Greater than $1.7 million value of cryptocurrency held in wallets tied to Alameda Analysis was swapped by means of exchanges and coin mixers and moved this week. Coin mixers are used to obscure the motion of crypto funds between wallets, which means it’s unlikely that the funds are being moved by liquidators as a part of chapter proceedings round FTX and Alameda.
The funds are nonetheless on the transfer as of Friday, as pseudonymous on-chain sleuth ZachXBT famous that Bitcoin has been moved into Wasabi, the Bitcoin-centric pockets that may group transactions collectively in an effort to cover their origins.
It’s at present unclear who, then, is transferring the funds from these wallets, though many crypto observers pointed to Bankman-Fried since he’s now free at house and, clearly, in a position to make use of the web. Though he denied it, many distinguished crypto builders, traders, and personalities shortly replied to his tweet to name him a liar and a fraud.
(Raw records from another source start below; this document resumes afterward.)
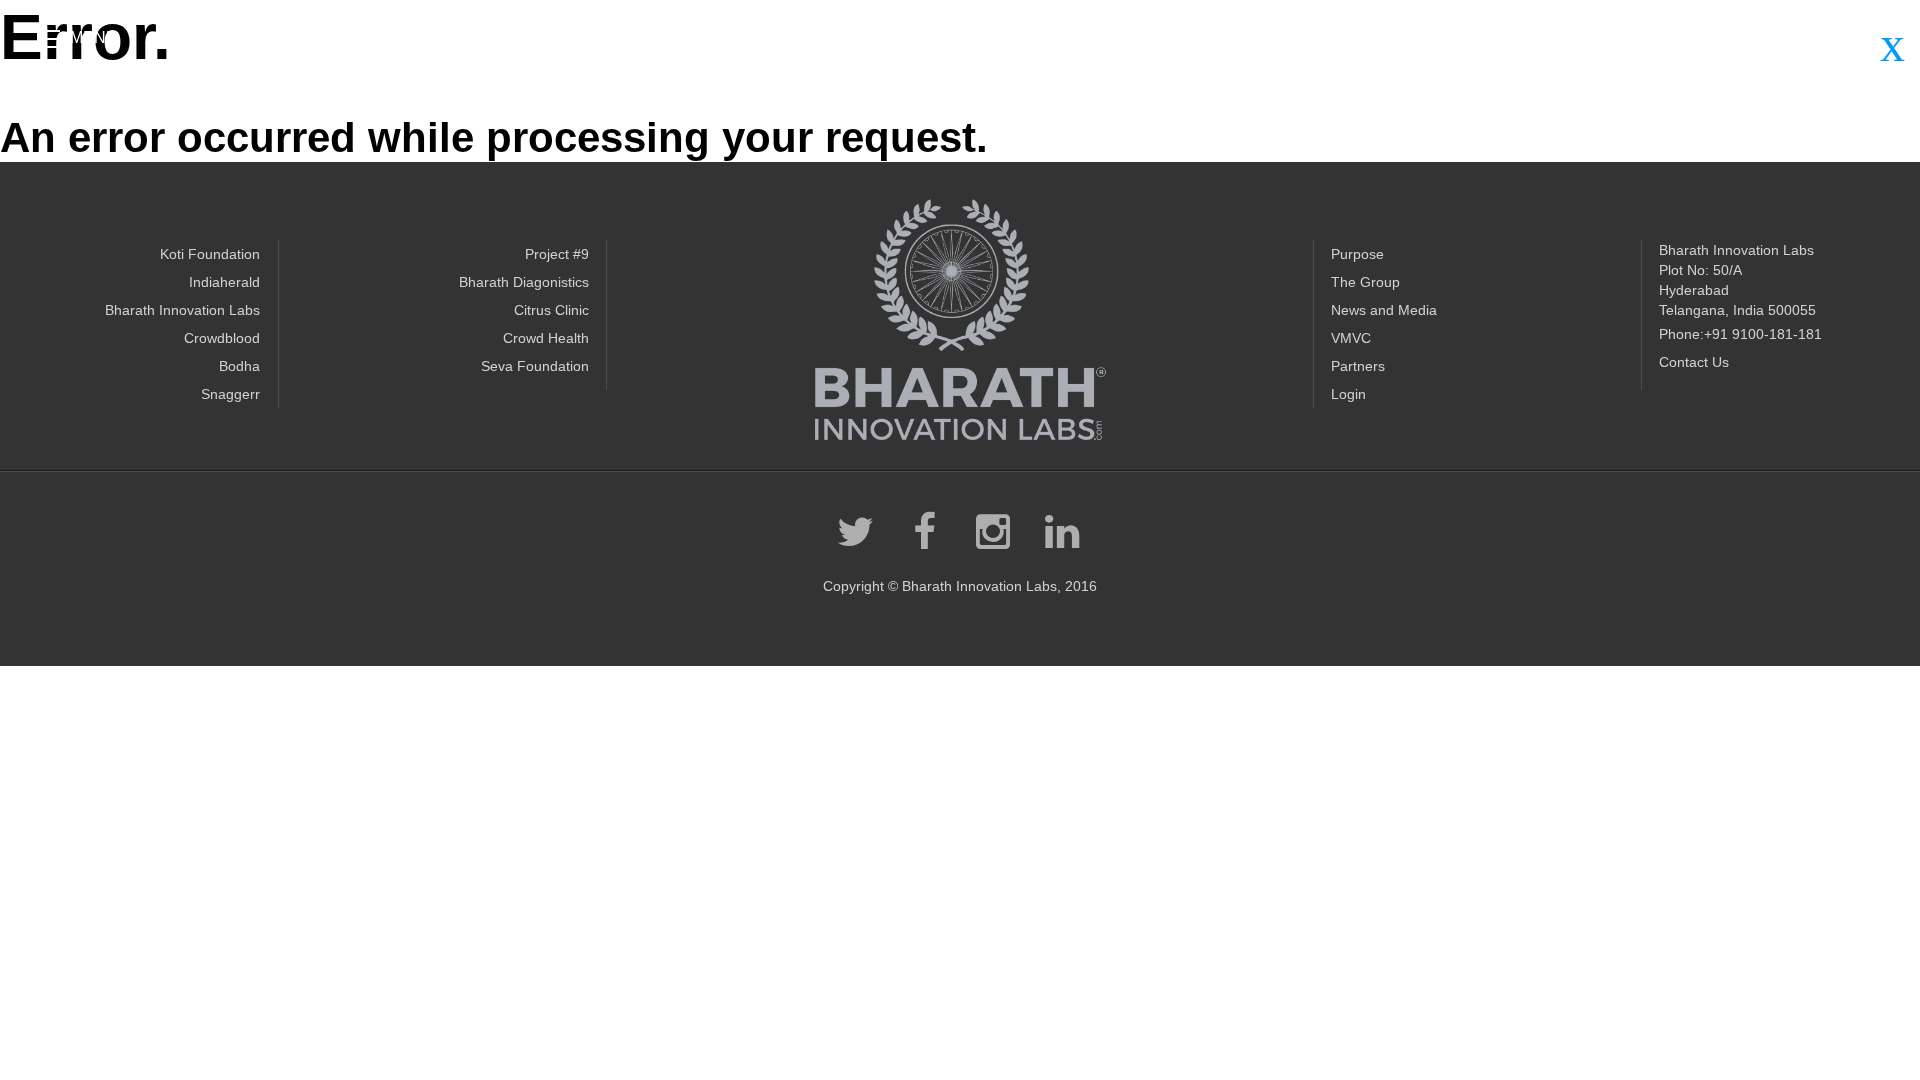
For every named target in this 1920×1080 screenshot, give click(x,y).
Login (1348, 394)
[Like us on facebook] (902, 42)
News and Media (1384, 310)
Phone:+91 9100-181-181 (1740, 334)
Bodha (239, 366)
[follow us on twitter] (854, 532)
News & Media (1757, 33)
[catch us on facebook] (923, 532)
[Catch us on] (937, 42)
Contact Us (1694, 362)
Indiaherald (224, 282)
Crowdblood (222, 338)
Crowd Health (546, 338)
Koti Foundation (210, 254)
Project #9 (557, 254)
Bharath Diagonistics (524, 282)
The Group (1365, 282)
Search (1846, 33)
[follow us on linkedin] (1061, 532)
FTX and Alameda Analysis filed for chapter in November following a liquidity crunch, with billions of {dollars}’ value of buyer funds reportedly lacking from the businesses. Alameda allegedly tapped into FTX buyer funds to plug its personal holes from buying and selling losses incurred this summer time because the crypto market crashed.
Bankman-Fried adopted up his preliminary denial tweet with a principle of his personal: “It’s possible the case that varied legit legs of FTX have the flexibility to entry these funds; hopefully that is what’s occurring right here,” he stated. “I might be completely satisfied to assist advise regulators on this if any wished.”